Enhancing Heterogeneous Multi-Agent Cooperation in Decentralized MARL via GNN-driven Intrinsic Rewards
This addresses the challenge of enabling cooperation among diverse agents in real-world decentralized multi-agent reinforcement learning applications, representing an incremental improvement over existing methods that assume centralized training or homogeneity.
The paper tackles the problem of training heterogeneous multi-agent systems in decentralized settings with partial observability and sparse rewards, proposing the CoHet algorithm that uses GNN-based intrinsic motivation to achieve superior performance on MPE and VMAS benchmarks compared to state-of-the-art methods.
Multi-agent Reinforcement Learning (MARL) is emerging as a key framework for various sequential decision-making and control tasks. Unlike their single-agent counterparts, multi-agent systems necessitate successful cooperation among the agents. The deployment of these systems in real-world scenarios often requires decentralized training, a diverse set of agents, and learning from infrequent environmental reward signals. These challenges become more pronounced under partial observability and the lack of prior knowledge about agent heterogeneity.
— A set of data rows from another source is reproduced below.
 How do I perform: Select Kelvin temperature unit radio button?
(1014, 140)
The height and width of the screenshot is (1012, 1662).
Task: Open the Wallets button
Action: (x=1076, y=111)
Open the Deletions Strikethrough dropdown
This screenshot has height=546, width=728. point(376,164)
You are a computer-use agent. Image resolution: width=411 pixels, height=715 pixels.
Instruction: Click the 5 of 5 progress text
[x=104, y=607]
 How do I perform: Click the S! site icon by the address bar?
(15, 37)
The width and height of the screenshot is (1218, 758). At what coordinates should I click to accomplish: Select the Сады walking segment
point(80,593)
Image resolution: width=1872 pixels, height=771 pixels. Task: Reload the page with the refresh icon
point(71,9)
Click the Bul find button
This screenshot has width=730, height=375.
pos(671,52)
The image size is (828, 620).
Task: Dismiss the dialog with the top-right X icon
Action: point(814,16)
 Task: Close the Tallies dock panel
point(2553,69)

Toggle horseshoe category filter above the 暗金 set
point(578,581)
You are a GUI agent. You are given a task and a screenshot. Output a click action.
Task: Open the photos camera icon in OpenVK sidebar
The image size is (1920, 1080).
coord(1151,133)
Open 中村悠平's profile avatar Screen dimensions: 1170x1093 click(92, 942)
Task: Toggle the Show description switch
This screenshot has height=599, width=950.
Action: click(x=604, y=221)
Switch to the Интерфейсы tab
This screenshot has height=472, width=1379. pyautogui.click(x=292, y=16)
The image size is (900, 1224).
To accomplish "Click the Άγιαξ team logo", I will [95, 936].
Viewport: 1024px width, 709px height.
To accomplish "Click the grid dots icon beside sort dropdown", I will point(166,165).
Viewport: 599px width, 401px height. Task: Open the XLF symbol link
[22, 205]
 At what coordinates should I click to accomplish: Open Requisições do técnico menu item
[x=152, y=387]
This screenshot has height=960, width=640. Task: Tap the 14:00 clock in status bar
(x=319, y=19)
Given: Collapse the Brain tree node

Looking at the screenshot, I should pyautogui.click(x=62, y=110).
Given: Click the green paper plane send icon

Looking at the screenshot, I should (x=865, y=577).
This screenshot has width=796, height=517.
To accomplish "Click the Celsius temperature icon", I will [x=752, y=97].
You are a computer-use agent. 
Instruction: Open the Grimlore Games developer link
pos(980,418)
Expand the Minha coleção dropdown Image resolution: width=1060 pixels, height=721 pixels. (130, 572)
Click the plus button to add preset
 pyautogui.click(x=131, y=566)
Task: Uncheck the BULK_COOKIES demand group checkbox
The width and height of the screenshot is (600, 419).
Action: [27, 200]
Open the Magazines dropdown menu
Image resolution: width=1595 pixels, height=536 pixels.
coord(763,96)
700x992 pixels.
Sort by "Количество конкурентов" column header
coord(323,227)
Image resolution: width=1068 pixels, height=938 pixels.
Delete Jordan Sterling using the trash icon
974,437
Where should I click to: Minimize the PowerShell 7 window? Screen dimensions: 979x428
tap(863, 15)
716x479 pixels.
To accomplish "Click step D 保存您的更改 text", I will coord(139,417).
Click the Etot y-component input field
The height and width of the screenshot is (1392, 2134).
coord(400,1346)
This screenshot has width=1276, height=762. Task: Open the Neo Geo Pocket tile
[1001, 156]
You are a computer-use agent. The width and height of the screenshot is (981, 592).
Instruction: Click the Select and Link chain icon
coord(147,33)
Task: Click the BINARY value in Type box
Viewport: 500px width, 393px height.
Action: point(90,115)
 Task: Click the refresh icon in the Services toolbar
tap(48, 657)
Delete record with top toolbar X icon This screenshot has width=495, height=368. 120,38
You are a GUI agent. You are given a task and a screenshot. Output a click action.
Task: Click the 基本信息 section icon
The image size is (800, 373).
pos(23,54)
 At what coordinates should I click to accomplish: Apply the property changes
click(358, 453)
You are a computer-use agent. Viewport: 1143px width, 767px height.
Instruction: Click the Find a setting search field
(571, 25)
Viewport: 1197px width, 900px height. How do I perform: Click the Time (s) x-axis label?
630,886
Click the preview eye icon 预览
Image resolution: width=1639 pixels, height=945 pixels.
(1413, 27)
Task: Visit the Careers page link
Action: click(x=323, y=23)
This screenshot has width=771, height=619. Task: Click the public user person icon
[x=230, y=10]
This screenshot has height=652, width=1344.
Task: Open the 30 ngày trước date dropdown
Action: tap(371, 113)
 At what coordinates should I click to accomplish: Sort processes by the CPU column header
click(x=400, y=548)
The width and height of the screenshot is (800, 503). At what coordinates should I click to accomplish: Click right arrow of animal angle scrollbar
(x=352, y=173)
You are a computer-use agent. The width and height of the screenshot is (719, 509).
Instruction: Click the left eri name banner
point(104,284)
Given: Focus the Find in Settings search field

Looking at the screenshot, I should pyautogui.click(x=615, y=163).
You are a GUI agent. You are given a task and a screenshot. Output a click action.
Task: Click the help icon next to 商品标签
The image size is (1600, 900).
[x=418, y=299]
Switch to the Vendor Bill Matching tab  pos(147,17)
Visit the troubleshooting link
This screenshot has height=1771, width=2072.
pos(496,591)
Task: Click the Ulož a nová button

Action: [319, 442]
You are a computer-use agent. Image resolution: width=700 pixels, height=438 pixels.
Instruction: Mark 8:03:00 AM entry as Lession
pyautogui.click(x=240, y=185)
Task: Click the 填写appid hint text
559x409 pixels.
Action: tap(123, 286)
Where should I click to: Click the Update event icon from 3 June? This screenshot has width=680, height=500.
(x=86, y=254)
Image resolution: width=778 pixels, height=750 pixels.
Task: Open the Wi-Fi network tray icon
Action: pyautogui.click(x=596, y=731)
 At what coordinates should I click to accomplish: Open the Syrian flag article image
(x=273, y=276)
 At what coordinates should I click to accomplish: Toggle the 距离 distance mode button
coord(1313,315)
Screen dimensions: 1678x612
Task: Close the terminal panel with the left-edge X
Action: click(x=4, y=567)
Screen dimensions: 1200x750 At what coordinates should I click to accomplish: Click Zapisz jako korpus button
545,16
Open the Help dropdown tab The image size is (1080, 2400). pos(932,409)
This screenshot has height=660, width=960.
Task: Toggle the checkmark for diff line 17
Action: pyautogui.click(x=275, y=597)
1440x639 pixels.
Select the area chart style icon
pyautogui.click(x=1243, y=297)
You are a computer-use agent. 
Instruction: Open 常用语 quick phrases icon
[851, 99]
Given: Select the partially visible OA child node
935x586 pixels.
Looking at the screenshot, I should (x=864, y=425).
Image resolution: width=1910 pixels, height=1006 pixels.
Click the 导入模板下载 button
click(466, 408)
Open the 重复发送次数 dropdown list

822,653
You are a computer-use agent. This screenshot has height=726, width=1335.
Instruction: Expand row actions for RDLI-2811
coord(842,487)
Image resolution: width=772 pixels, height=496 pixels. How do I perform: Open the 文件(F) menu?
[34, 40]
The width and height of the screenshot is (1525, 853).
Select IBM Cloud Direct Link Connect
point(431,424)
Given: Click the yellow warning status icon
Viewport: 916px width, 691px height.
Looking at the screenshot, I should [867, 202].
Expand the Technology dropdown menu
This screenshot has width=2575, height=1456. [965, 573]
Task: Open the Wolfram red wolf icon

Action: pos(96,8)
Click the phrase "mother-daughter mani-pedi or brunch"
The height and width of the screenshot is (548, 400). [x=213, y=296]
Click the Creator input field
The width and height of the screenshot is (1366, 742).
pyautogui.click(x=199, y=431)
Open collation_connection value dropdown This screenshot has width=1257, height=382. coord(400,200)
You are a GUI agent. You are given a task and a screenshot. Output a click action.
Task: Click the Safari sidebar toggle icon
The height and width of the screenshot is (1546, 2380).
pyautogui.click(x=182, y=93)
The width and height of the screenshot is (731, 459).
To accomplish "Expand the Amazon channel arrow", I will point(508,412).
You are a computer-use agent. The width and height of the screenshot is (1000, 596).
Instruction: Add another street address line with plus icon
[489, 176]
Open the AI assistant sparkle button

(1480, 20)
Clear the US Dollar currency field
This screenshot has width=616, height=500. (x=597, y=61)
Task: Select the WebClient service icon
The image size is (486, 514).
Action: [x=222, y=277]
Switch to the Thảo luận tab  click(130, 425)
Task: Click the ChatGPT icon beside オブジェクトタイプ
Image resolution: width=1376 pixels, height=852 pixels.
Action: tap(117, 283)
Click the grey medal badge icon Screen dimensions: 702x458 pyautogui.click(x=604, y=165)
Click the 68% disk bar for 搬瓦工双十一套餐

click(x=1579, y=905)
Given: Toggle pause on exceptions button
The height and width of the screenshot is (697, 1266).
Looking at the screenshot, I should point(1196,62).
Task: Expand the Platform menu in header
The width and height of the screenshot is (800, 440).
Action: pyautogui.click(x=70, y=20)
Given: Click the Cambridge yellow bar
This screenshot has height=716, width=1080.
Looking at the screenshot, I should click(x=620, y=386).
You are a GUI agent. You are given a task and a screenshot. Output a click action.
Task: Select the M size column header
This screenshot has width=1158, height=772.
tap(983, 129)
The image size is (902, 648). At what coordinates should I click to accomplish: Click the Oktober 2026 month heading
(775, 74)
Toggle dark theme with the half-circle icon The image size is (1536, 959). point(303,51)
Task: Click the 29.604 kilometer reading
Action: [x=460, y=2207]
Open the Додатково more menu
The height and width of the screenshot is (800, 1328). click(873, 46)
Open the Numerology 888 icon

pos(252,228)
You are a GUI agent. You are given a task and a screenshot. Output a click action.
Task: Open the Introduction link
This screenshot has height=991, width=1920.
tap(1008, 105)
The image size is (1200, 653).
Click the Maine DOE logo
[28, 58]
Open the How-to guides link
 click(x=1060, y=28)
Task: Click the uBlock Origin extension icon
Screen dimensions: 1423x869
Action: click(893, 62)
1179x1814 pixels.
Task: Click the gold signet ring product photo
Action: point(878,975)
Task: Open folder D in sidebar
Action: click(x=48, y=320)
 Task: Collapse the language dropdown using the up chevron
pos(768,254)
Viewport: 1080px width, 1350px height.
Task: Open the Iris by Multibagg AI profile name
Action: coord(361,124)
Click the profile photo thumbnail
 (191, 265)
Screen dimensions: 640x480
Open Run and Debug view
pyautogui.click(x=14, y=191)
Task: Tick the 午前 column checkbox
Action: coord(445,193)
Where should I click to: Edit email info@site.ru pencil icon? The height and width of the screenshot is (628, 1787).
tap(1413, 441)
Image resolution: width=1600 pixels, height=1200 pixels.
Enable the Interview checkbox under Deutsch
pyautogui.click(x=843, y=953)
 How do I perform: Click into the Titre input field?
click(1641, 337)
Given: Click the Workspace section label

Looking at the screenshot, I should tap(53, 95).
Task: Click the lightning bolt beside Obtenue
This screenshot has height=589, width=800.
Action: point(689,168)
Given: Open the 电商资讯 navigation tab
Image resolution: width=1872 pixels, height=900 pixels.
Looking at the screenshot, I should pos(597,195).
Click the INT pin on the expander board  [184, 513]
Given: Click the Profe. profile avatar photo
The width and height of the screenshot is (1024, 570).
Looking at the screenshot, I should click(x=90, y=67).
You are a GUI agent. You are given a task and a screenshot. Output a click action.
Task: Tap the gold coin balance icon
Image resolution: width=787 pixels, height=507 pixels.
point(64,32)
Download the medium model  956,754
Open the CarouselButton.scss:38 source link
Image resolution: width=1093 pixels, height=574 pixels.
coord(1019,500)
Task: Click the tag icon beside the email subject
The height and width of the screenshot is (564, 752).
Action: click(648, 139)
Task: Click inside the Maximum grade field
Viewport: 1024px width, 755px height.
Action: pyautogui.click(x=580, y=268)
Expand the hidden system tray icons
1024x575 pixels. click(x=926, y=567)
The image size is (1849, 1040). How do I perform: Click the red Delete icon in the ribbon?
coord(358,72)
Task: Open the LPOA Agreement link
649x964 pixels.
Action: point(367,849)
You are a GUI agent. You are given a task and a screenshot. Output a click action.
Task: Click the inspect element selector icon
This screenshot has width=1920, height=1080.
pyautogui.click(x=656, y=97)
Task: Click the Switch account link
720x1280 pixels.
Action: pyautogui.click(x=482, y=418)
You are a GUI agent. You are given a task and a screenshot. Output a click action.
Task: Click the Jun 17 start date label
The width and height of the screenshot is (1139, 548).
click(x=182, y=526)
While notable studies use intrinsic motivation (IM) to address reward sparsity or cooperation in decentralized settings, those dealing with heterogeneity typically assume centralized training, parameter sharing, and agent indexing. To overcome these limitations, we propose the CoHet algorithm, which utilizes a novel Graph Neural Network (GNN) based intrinsic motivation to facilitate the learning of heterogeneous agent policies in decentralized settings, under the challenges of partial observability and reward sparsity. Evaluation of CoHet in the Multi-agent Particle Environment (MPE) and Vectorized Multi-Agent Simulator (VMAS) benchmarks demonstrates superior performance compared to the state-of-the-art in a range of cooperative multi-agent scenarios. Our research is supplemented by an analysis of the impact of the agent dynamics model on the intrinsic motivation module, insights into the performance of different CoHet variants, and its robustness to an increasing number of heterogeneous agents.